Text provided →

────────────────────

[ 
https://issues.apache.org/jira/browse/CURATOR-229?page=com.atlassian.jira.plugin.system.issuetabpanels:comment-tabpanel&focusedCommentId=16138245#comment-16138245
 ] 

IonuČ› G. Stan edited comment on CURATOR-229 at 8/23/17 11:37 AM:
-----------------------------------------------------------------

We've bumped into the same issue. Our DNS server was temporarily down and 
Curator stopped retrying to connect because ZooKepper threw a non-retryable 
exception: ({{UnknownHostException}}). In ZooKepper >= 3.4.11 it will throw an 
{{IllegalArgumentException}}. This behaviour has changed as a result of these:

  - https://issues.apache.org/jira/browse/ZOOKEEPER-1576
  - https://issues.apache.org/jira/browse/ZOOKEEPER-2614

What we've ended up doing is to register a custom {{ZookeeperFactory}} with
{{CuratorFrameworkFactory.builder()}}. That factory is responsible for creating 
new {{ZooKeeper}} instances when retrying. So we're just catching 
{{UnknownHostException}} and {{IllegalArgumentException}} there and then throw 
a {{ConnectionLossException}}, which is retry-able as far as Curator is 
concerned.

In case anyone's interested, here's the code, in Scala:

{code:title=ZookeeperFactory.scala|borderStyle=solid}
import java.net.UnknownHostException
import com.typesafe.scalalogging.LazyLogging
import org.apache.zookeeper.KeeperException.ConnectionLossException
import org.apache.zookeeper.{Watcher, ZooKeeper}

/** ZooKeeper client factory that's resilient to hostname lookup errors.
  *
  * The purpose of this wrapper is to handle hostname errors encountered
  * while creating ZooKeeper client instances. It works around these issues:
  *
  *   - https://issues.apache.org/jira/browse/ZOOKEEPER-1576
  *   - https://issues.apache.org/jira/browse/ZOOKEEPER-2614
  *   - https://issues.apache.org/jira/browse/CURATOR-229
  *
  * Curator knows how to retry a finite and predefined set of exceptions. What
  * this custom factory does is to map hostname-related exceptions into one
  * that Curator interprets as a retry-able exception. So it will keep trying
  * to establish a connection to ZooKeeper even in the face of such errors.

────────────────────

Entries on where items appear
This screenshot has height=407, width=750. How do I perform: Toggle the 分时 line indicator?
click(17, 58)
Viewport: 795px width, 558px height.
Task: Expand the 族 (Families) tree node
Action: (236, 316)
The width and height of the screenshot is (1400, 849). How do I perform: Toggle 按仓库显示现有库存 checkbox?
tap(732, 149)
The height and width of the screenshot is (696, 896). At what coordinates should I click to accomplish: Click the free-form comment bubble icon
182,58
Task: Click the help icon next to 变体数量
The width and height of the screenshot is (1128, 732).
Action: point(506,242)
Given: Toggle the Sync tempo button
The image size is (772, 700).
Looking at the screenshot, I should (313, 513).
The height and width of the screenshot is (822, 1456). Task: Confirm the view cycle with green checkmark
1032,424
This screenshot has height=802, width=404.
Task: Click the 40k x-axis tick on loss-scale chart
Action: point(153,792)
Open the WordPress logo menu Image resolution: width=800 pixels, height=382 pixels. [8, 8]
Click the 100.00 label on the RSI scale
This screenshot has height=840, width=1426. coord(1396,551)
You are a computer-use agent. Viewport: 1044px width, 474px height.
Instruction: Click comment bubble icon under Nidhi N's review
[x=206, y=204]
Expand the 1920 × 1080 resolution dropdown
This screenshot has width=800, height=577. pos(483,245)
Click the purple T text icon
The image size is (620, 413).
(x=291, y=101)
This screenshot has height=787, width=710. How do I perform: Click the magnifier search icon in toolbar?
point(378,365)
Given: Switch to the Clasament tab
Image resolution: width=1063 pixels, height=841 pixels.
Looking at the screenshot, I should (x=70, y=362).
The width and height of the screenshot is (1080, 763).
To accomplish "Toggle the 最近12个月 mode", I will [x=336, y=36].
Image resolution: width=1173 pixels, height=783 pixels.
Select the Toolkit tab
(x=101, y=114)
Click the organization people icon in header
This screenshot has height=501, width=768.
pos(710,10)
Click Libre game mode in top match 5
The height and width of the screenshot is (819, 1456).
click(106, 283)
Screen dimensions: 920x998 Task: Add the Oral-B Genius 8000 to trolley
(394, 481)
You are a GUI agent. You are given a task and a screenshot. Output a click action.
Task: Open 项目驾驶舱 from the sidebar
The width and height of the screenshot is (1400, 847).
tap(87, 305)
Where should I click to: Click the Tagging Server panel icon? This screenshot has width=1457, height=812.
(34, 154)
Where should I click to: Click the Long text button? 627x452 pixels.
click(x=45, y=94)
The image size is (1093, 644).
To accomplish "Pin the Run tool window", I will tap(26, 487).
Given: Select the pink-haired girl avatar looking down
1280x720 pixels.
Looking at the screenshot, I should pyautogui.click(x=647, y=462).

────────────────────

Objective →
List every distinct exception class named in the Curator issue comment above, counting each name only once.

Full answer →
UnknownHostException, IllegalArgumentException, ConnectionLossException